July 28, 2020 - The happiest of birthdays to wonderful Jacques d’Amboise, eighty-six today, a constant source of charm, enthusiasm, and communicative glee. When I took the “New York Times” job in 2007, Jacques - director of the National Dance Institute - was one of the many leading figures in dance I tried not to mix with.
I didn’t stand a chance. At the first NDI performance I attended in 2007, I snuck in furtively, and sat where I thought nobody would find me. Jacques, however, knew I was there somewhere, and despite having painful knees came charging down a flight of stairs saying “Where’s Mr England? I have to tell him about Freddie Ashton!”
And we were off, with me losing my heart immediately to this man whom Ashton had singled out at age seventeen (yes, 17!) to partner Diana Adams in the leading roles of his new ballet, “Picnic at Tintagel” (1952) before I was born and before Balanchine or anybody else had created a role for him.
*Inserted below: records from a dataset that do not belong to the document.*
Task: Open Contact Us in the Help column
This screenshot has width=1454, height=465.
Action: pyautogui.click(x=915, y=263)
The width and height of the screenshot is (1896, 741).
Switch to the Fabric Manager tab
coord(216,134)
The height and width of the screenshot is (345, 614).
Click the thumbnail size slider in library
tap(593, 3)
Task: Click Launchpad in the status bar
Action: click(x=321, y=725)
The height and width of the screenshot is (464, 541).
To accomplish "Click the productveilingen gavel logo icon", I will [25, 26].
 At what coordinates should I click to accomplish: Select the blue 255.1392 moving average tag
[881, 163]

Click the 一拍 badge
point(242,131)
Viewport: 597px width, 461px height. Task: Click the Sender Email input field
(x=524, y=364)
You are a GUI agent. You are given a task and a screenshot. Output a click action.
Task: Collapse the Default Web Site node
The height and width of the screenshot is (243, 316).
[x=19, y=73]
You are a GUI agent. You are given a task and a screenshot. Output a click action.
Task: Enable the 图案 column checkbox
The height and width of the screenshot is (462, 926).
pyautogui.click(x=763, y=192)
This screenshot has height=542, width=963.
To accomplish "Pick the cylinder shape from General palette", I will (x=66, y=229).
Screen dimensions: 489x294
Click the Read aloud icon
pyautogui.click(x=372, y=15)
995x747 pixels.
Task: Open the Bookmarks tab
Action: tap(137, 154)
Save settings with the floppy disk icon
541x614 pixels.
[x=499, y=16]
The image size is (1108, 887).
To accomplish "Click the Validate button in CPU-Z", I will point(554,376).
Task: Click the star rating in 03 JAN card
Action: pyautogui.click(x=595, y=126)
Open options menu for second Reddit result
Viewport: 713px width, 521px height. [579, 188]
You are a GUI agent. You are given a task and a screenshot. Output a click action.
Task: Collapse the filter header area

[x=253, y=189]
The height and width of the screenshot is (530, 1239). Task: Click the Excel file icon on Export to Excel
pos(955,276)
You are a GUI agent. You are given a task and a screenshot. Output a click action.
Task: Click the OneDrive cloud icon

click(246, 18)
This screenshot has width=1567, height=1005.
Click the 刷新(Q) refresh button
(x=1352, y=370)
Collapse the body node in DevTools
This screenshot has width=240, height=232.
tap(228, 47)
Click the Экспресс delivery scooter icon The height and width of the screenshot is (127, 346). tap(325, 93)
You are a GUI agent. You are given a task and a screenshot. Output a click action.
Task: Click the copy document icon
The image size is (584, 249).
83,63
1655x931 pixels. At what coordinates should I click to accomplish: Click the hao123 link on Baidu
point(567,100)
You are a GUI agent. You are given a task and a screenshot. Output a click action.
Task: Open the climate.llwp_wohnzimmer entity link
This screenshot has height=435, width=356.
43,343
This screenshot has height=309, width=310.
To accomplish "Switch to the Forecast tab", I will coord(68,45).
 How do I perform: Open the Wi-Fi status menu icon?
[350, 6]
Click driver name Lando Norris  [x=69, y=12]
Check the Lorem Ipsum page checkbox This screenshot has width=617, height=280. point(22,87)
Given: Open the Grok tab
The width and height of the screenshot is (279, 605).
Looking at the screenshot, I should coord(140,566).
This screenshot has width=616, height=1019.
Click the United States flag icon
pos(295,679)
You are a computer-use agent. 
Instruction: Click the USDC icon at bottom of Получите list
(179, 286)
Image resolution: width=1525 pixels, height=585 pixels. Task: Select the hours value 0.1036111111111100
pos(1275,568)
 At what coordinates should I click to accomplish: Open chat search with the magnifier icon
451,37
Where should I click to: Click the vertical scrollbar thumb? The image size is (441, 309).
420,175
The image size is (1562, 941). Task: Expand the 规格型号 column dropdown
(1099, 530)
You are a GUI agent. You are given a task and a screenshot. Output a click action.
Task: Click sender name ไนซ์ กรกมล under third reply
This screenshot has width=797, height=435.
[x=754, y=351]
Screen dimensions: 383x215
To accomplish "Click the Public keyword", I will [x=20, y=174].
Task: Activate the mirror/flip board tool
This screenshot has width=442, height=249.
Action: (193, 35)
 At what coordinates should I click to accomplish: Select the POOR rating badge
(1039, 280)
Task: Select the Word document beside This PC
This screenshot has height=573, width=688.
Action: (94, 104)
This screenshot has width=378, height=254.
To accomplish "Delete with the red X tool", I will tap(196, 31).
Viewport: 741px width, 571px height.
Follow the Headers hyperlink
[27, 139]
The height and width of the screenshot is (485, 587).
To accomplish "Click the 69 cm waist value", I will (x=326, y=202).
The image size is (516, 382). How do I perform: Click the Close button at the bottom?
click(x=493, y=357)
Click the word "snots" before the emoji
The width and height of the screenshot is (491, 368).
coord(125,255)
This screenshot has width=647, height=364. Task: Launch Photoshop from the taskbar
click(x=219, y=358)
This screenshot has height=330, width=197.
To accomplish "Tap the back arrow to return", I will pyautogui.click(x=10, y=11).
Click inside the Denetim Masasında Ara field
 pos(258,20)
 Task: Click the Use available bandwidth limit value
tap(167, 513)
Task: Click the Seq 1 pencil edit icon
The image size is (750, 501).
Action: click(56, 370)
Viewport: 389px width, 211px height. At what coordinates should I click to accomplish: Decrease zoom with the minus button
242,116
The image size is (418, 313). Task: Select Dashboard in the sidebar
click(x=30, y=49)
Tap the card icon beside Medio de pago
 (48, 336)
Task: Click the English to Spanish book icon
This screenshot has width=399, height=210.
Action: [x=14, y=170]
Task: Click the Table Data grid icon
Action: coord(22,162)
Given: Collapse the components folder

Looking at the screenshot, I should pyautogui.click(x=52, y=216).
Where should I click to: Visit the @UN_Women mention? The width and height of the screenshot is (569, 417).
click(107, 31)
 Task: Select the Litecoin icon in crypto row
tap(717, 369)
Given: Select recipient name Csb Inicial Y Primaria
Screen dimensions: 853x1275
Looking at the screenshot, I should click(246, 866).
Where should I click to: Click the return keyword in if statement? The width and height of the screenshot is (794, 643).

Over the next twelve years, I met Jacques for the occasional lunch: he would tell me about how badly Balanchine behaved to Ashton, how he, Jacques, always visited Ashton in London in subsequent years, about having been slated to dance the original cast of Robbins’s “Afternoon of a Faun” (1953) (“Jerry took so long to make a ballet, and I was a young man in a hurry - I went to Mr Balanchine to let me change the rehearsal schedule”), about the revelation of how Balanchine spoke of the role of Apollo as with no role he created for Jacques, and much more. I’m especially proud that I brought him to speak at the filmed 2018 New York Public Library seminar on “Apollo”, where, with marvellous generosity over two afternoons, he interacted with Edward Villella and Ib Andersen (two of Balanchine’s later Apollos), Suki Schorer, Kay Mazzo, Kyra Nichols, and other Balanchine alumni.
“A wild boy made civilised by art” is how Balanchine told Jacques he saw the title role of “Apollo”; Jacques - who always felt that was his own autobiography - has never ceased to be grateful to the choreographer who changed his life and introduced him to the civilising power of art.
I was privileged that, in 2016 and subsequent years, Jacques asked me to interview him for the Balanchine Foundation about four or more of his roles - Apollo, El Capitán in “Stars and Stripes”, the “Tschaikovsky pas de deux”, and “Who Cares?” A great treat for me. The photograph above is from our “Who Cares?” Interview, which I happily watched for the first time today. The “Apollo” one is yet better. All on YouTube!